Net operating assets represent net assets excluding cash, bank
overdrafts and interest bearing inter-company loans.
In 1998 Homes & Property included exceptional costs of £0.6m.
2 Taxation
1999 1998
£m £m
UK corporation tax at 30.75% 2.2 2.5
(1998: 31.0%)
Overseas taxation 0.1 0.2
Joint venture taxation 0.5 0.2
Deferred tax 1.1 0.7
---- ----
3.9 3.6
==== ====
3 Dividends
1999 1998
£m £m
Ordinary Shares
Paid 3.0 pence (1998 2.6 pence) 1.0 0.8
Proposed 6.3 pence (1998 5.4 pence) 2.0 1.8
----- ----
3.0 2.6
===== ====
NOTES TO THE FINANCIAL STATEMENTS
4 Earnings per share
Earnings per share is calculated as follows:
1999 1998
Basic Diluted Basic Diluted
£m £m £m £m
Profit after tax 9.9 9.9 7.2 7.2
===== ===== ===== =====
million million million million
Weighted average number of
shares 32.4 32.4 31.8 31.8
Weighted average number of
unexercised options -
dilutive effect - 0.4 - 0.3
------ ------ ------ ------
Weighted average number of
shares used for EPS 32.4 32.8 31.8 32.1
====== ====== ====== ======
pence pence pence pence
Earnings per share 30.6 30.2 22.7 22.4
====== ====== ====== ======
5 Cashflow notes
Reconciliation of operating profit to
operating cash flows
1999 1998
£m £m
Group operating profit 10.9 7.5
Depreciation charges 6.7 4.5
(Increase) in stocks (29.2) (1.8)
(Increase)/decrease in debtors (30.2) (26.0)
Increase in creditors 58.9 47.3
Increase/(decrease) in provisions 1.7 (1.6)
------ ------
Net cash inflow from operating 18.8 29.9
activities
====== ======
Analysis of changes in
net funds
1 July 1998 Movement 30 June 1999
£m £m £m
Cash at bank and in hand 33.1 (0.6) 32.5
Bank overdrafts (9.8) 7.3 (2.5)
Short term bank deposits 26.0 (14.3) 11.7
Short term investment - 0.6 0.6
------ ------ ------
49.3 (7.0) 42.3
====== ====== ======
Net funds include £5.2m (1998: £5.6m) being the Group's share
of cash and liquid resources held by joint arrangements.

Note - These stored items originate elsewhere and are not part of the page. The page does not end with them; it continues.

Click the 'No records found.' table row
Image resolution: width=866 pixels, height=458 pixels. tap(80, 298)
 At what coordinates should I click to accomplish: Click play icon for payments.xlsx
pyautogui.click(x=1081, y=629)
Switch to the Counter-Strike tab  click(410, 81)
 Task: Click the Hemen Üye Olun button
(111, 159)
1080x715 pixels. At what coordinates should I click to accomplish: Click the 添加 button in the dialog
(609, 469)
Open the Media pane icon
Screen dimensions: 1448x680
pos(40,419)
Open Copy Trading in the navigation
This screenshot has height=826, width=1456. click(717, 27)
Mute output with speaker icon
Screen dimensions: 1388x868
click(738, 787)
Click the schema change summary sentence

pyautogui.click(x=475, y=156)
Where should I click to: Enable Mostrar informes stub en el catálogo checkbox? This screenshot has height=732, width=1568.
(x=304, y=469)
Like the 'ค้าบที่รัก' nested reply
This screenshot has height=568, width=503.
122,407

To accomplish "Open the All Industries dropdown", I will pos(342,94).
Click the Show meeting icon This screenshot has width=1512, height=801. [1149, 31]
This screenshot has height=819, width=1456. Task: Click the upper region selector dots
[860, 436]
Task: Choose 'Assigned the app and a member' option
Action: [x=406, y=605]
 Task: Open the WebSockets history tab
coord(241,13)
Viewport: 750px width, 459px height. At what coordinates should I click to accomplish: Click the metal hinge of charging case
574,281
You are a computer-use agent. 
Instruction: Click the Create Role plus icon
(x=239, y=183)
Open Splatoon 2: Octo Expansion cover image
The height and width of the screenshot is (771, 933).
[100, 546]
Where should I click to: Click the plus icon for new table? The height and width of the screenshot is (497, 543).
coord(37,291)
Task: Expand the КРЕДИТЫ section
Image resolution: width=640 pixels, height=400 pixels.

NOTES TO THE FINANCIAL STATEMENTS
6 Statutory Accounts
The financial information set out above does not constitute
statutory accounts for the years ended 30 June 1999 or 1998
but is derived from those accounts.
Statutory accounts for 1998 have been delivered to the
Registrar of Companies and those for 1999 will be delivered
following the Company's Annual General Meeting. The auditors
have reported on those accounts, their reports were
unqualified and did not contain statements under section
237(2) or (3) of the Companies Act 1985.